First, let's look at the new determinant we want to find the value of:
$$ \begin{vmatrix}6a&2b&2c\\3m&n&p\\3x&y&z\end{vmatrix} $$
We know a cool trick about determinants: If you multiply every number in *one whole row* of a determinant by a number, the whole determinant also gets multiplied by that same number.
Let's look at the first row of our new determinant: $(6a, 2b, 2c)$. Notice that $2b$ and $2c$ both have a '2' in them! We can "pull out" this '2' from the *entire first row*.
When we pull out the '2', $6a$ becomes $3a$ (because $6a \div 2 = 3a$), $2b$ becomes $b$, and $2c$ becomes $c$.

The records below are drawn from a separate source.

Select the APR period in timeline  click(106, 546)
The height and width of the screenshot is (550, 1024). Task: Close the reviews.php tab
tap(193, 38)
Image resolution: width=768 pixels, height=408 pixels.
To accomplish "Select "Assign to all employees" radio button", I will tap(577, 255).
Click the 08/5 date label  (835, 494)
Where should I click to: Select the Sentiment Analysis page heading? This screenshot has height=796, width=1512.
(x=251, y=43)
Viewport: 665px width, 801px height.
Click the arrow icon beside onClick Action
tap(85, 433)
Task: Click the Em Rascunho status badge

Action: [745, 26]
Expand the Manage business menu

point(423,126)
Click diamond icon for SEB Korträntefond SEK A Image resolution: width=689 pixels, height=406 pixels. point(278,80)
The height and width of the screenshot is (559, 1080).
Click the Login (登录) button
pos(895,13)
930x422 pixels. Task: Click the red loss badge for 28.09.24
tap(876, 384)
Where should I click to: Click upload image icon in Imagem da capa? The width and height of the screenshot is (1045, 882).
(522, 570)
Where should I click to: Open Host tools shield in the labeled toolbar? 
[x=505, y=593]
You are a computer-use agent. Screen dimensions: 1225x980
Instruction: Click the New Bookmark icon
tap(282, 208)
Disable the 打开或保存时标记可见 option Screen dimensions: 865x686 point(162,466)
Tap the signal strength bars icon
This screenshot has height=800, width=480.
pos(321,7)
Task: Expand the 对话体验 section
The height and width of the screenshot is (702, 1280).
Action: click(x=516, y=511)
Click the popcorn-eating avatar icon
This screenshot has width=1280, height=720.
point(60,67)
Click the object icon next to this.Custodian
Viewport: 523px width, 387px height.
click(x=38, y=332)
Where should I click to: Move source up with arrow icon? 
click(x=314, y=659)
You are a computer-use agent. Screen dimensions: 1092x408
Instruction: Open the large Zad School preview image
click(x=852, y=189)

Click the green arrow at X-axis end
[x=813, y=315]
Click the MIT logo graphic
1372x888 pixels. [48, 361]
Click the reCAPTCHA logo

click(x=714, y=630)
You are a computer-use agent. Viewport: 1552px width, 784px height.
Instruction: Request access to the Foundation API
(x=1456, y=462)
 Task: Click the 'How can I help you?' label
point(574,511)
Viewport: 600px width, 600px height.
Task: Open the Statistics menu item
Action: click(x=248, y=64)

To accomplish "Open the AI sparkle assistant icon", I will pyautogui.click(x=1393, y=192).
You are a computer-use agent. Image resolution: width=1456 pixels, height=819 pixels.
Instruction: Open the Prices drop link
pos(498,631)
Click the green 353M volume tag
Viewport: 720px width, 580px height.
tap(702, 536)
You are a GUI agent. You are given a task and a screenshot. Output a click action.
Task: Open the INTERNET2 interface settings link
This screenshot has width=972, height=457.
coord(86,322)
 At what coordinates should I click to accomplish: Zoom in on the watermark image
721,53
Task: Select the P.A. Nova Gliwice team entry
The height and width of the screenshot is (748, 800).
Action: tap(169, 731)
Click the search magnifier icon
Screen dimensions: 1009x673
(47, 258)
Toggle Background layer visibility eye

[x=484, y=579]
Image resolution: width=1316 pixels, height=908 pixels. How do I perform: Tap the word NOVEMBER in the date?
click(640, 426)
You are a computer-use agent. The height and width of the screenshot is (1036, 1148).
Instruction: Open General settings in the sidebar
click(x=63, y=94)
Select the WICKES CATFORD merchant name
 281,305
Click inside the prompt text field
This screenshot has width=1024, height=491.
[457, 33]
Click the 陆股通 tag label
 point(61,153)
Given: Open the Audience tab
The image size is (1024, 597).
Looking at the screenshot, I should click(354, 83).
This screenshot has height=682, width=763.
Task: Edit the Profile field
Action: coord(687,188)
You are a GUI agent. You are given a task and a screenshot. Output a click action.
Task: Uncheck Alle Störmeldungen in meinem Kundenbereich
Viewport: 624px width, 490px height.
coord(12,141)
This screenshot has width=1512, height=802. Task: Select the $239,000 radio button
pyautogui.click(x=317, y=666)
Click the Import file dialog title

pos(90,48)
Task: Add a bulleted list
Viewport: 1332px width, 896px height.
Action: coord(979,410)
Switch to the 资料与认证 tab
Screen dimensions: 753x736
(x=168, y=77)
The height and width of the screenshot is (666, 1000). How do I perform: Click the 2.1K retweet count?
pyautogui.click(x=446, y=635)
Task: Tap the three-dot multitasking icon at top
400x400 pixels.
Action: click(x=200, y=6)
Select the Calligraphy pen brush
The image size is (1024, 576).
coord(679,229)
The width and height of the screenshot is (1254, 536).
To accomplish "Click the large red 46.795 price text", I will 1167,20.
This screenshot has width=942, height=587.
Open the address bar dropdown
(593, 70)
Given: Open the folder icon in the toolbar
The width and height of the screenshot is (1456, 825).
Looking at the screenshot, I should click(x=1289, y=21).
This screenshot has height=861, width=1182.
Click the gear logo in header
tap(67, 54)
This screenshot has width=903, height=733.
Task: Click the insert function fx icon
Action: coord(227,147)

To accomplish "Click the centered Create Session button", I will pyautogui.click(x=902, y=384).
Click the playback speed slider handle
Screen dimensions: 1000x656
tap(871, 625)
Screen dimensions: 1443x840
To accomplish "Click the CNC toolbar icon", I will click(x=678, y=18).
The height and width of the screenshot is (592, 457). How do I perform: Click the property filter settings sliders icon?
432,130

So, our determinant now looks like this:
$$ 2 \times \begin{vmatrix}3a&b&c\\3m&n&p\\3x&y&z\end{vmatrix} $$
Now, let's look at this new determinant:
$$ \begin{vmatrix}3a&b&c\\3m&n&p\\3x&y&z\end{vmatrix} $$
There's another cool trick: If you multiply every number in *one whole column* of a determinant by a number, the whole determinant also gets multiplied by that same number.
Look at the first column: $(3a, 3m, 3x)$. See how all these numbers have a '3' in them? We can "pull out" this '3' from the *entire first column*!
When we pull out the '3', $3a$ becomes $a$, $3m$ becomes $m$, and $3x$ becomes $x$.
So, the determinant inside the parentheses becomes:
$$ 3 \times \begin{vmatrix}a&b&c\\m&n&p\\x&y&z\end{vmatrix} $$
The problem told us at the very beginning that $\begin{vmatrix}a&b&c\\m&n&p\\x&y&z\end{vmatrix}=k$.
So, putting everything together, our new determinant is:
$$ 2 \times \left( 3 \times \begin{vmatrix}a&b&c\\m&n&p\\x&y&z\end{vmatrix} \right) $$
Which means it's $2 \times 3 \times k$.
Since $2 \times 3 = 6$, the value of the new determinant is $6k$.